Cyber threats no longer arrive as obvious malware or exploits.
They arrive as messages — phishing emails, scam texts, impersonation attempts, and even prompt injection attacks targeting AI systems.

While building and experimenting with AI agents, we realized a critical gap:

Rule-based filters (regex, keywords) are too rigid to catch social engineering.
Raw LLMs are powerful, but too unpredictable to be trusted with security decisions.
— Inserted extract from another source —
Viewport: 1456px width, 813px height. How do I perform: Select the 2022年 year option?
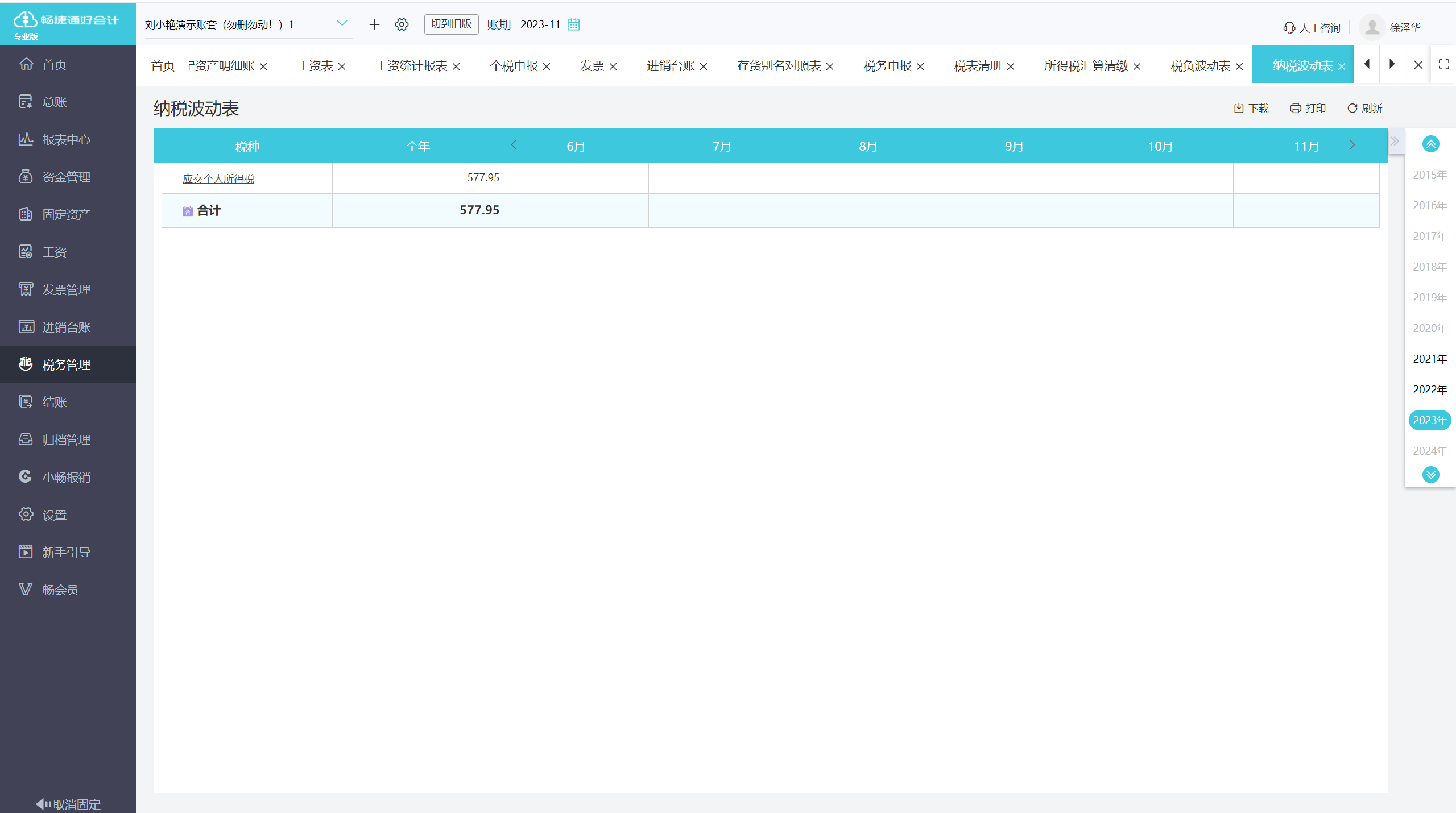click(1428, 389)
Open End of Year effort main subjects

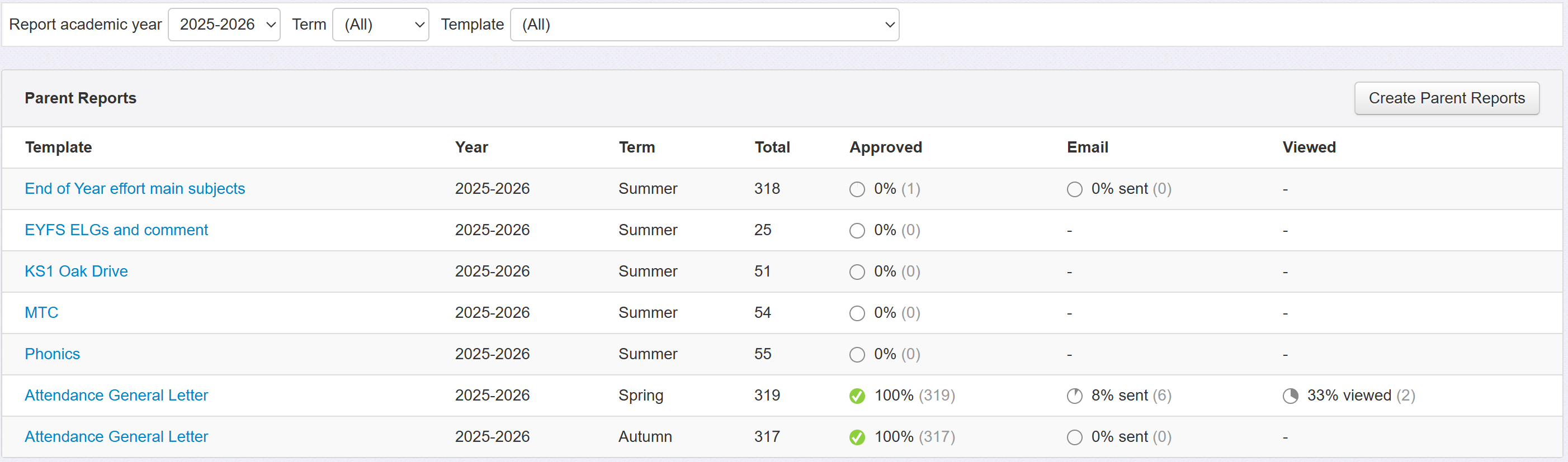click(135, 189)
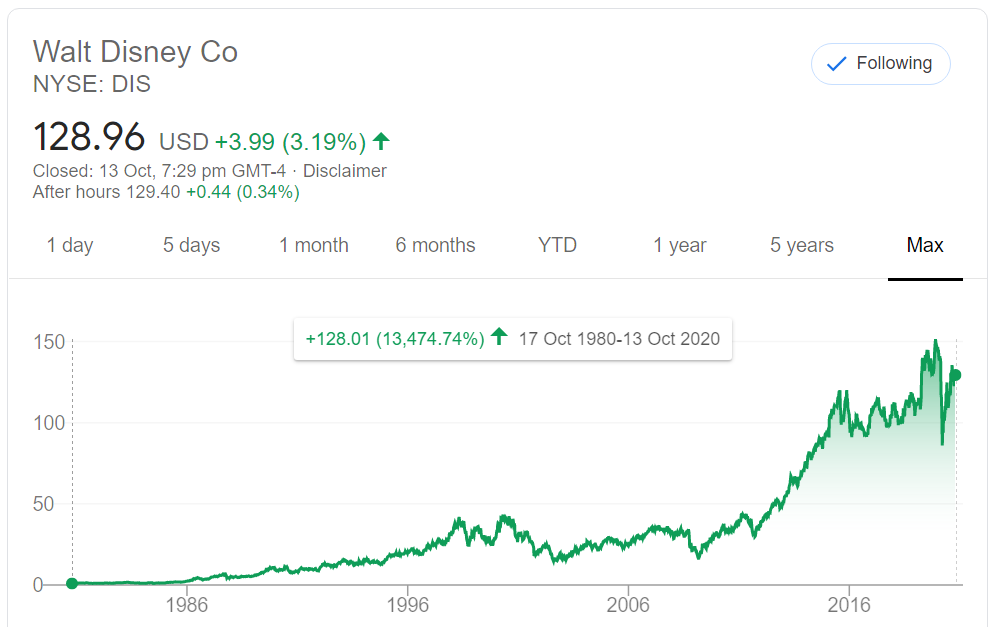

As AI systems increasingly communicate with users — and with other AI agents — who protects the conversation itself?
That question inspired SentinelAI.

What It Does

SentinelAI is a real-time chat security agent that analyzes messages and enforces clear safety decisions:

ALLOW – Safe content
FLAG – Suspicious content
BLOCK – Dangerous content

Instead of acting like a chatbot, SentinelAI functions as an intelligent firewall for conversations, protecting users and AI systems from phishing, scams, malware, impersonation, and prompt injection attacks.

How We Built It

SentinelAI is built using a hybrid architecture that combines deterministic security logic with AI reasoning:

Deterministic Preprocessing
- Extracts URLs and detects urgency or authority signals
- Provides fast, reliable signals for analysis
Gemini 3 Reasoning Engine
- Gemini 3 is used purely for reasoning, not text generation
- It evaluates intent, social engineering patterns, and adversarial behavior
- Returns structured JSON output (threat type, confidence, reasoning)
Risk Scoring Engine
- Converts Gemini’s output into a numerical risk score (0–100)
Policy Engine
- Enforces deterministic actions (ALLOW / FLAG / BLOCK)
Memory & Escalation
- Repeated suspicious behavior automatically escalates risk
Audit Logging
- Every decision is cryptographically hashed (SHA-256)
- Stored in append-only logs for transparency and trust